26 junho 2005

Tânia Araújo, Paisagens do corpo

A imagem, na qual a emoção do artista se afirma no acto de fotografar é, pela sua força expressiva imediata.
A exploração do próprio corpo, a comunicação do corpo consigo próprio e com o exterior é o tema dominante do meu trabalho. O próprio corpo aparece como uma performance. A performance assume a forma de espectáculo único concebido especificamente para cada lugar escolhido consoante o corpo vestido com a sua personagem.
Com este trabalho pretendo mostrar o corpo feminino nas suas várias personagens que ao longo do tempo ficaram e que continuam a perdurar.Cada performance tem uma rua própria de acordo com a figura feminina em torno da qual gira toda a acção, que resulta em séries de imagens para cada personagem.
A escolha da cidade de Lisboa resulta pelo facto de remeter a personagens do passado, que existem no presente, com história, tal como esta cidade, onde posso encontrar ruas que não marcam o tempo.
A noite de Lisboa o suporte a preto e branco, o corpo feminino e a performance é o fio condutor em todas as séries o meu trabalho.
A procura da noite está presente pelo facto de existirem personagens que saem da sua vida real para vaguearem por ruas soturnas, vazias onde têm a liberdade de se mostrarem, de fazer as suas performances sem serem vistas, onde apenas são iluminadas por luzes de candeeiros que vagueiam na penumbra da rua.
O preto e branco não é por acaso…Este suporte não marca um tempo. As performances podem acontecer em qualquer altura, podem ter existido, existem ou até podem vir a existir…Não está presente a cor que identifica algo, aqui nada é identificado a não ser um corpo num certo lugar. Pretendo um trabalho neutro e objectivo, não quero que as personagens criem qualquer intimidade com quem as veja apenas quero que elas sejam vistas, como uma paisagem, como que um espectáculo de rua que passa para ser visto em silêncio, mas um silêncio como acto vivo de comunicação, de gestualidade, de interpretação, de expressão corporal, de imagem.

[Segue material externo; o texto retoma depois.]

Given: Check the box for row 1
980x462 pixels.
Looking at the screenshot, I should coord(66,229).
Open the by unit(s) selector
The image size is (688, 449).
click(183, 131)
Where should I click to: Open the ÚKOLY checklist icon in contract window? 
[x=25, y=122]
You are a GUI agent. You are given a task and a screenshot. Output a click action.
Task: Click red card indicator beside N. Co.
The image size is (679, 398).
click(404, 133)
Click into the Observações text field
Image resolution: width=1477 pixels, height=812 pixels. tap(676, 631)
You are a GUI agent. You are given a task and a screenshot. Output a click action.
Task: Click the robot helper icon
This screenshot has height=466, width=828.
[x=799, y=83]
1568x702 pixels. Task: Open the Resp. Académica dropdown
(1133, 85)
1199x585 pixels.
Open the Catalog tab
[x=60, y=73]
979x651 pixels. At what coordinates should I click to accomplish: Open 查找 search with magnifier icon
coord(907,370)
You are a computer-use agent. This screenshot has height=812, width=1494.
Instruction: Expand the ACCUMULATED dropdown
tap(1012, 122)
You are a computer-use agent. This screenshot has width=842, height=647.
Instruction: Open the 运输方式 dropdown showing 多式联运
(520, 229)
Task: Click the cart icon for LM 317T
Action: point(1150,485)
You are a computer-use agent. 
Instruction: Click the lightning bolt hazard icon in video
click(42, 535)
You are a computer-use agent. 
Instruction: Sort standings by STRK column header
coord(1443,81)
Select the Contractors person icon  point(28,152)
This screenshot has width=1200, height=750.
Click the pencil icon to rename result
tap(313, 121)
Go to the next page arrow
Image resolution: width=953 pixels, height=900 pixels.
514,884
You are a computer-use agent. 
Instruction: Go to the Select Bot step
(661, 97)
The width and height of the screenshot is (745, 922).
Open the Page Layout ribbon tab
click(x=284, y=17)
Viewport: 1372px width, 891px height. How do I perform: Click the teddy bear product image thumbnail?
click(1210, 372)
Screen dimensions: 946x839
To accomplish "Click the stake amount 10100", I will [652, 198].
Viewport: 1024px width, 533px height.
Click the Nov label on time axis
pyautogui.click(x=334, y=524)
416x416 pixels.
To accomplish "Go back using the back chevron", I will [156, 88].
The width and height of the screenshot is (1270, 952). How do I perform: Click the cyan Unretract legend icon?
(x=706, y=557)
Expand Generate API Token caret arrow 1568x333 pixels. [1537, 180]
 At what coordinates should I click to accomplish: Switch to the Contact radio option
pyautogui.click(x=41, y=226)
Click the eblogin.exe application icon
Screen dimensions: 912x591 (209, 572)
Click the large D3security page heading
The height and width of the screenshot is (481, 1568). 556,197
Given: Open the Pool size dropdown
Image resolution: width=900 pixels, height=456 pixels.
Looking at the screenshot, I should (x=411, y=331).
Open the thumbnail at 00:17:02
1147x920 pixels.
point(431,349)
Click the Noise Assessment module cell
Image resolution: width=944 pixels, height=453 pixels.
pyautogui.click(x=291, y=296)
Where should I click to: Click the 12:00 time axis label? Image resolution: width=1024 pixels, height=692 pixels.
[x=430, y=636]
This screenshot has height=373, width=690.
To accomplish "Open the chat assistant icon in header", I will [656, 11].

O corpo feminino surge neste contexto com uma carga social significativa, uma vez que nas suas diferentes personagens, exprime condutas sociais e culturais de acordo com o tempo.
Os papéis socialmente desempenhados pela mulher existem desde a Antiguidade. A ideia de que a mulher carece de personalidade jurídica, adoptada pela civilização grega e transmitida ao longo dos séculos, afasta da mulher a possibilidade de expressar livremente o seu pensamento, sendo sujeita a estruturar o seu mundo a partir do universo masculino.
A cultura foi vendo a mulher como elemento de um grupo mudo, associado à beleza, ao prazer e ao trabalho, um grupo submisso. Nem a Modernidade, conseguiu impedir que só no século XX esta situação de subalternidade começasse de facto a mudar.
Assim as personagens mantêm-se vivas ao longo dos anos, com uma liberdade escondida, é isso que pretendo mostrar neste trabalho, liberdade esta que fez parte do nosso passado, é o nosso presente e será no futuro.
Mostro personagens femininas mudas, associadas à beleza, ao prazer e ao trabalho.
Apresento este trabalho em séries de seis imagens para cada performance, constituído pelas personagens da burguesa, da cortesã, da lavadeira, da bêbeda, da severa, da varina e da dona de casa.
Trabalho que mostra realidade e imaginação, o ser e o parecer de um corpo em movimento.
É desta relação íntima com o corpo que deriva o título do meu trabalho: Paisagens do Corpo.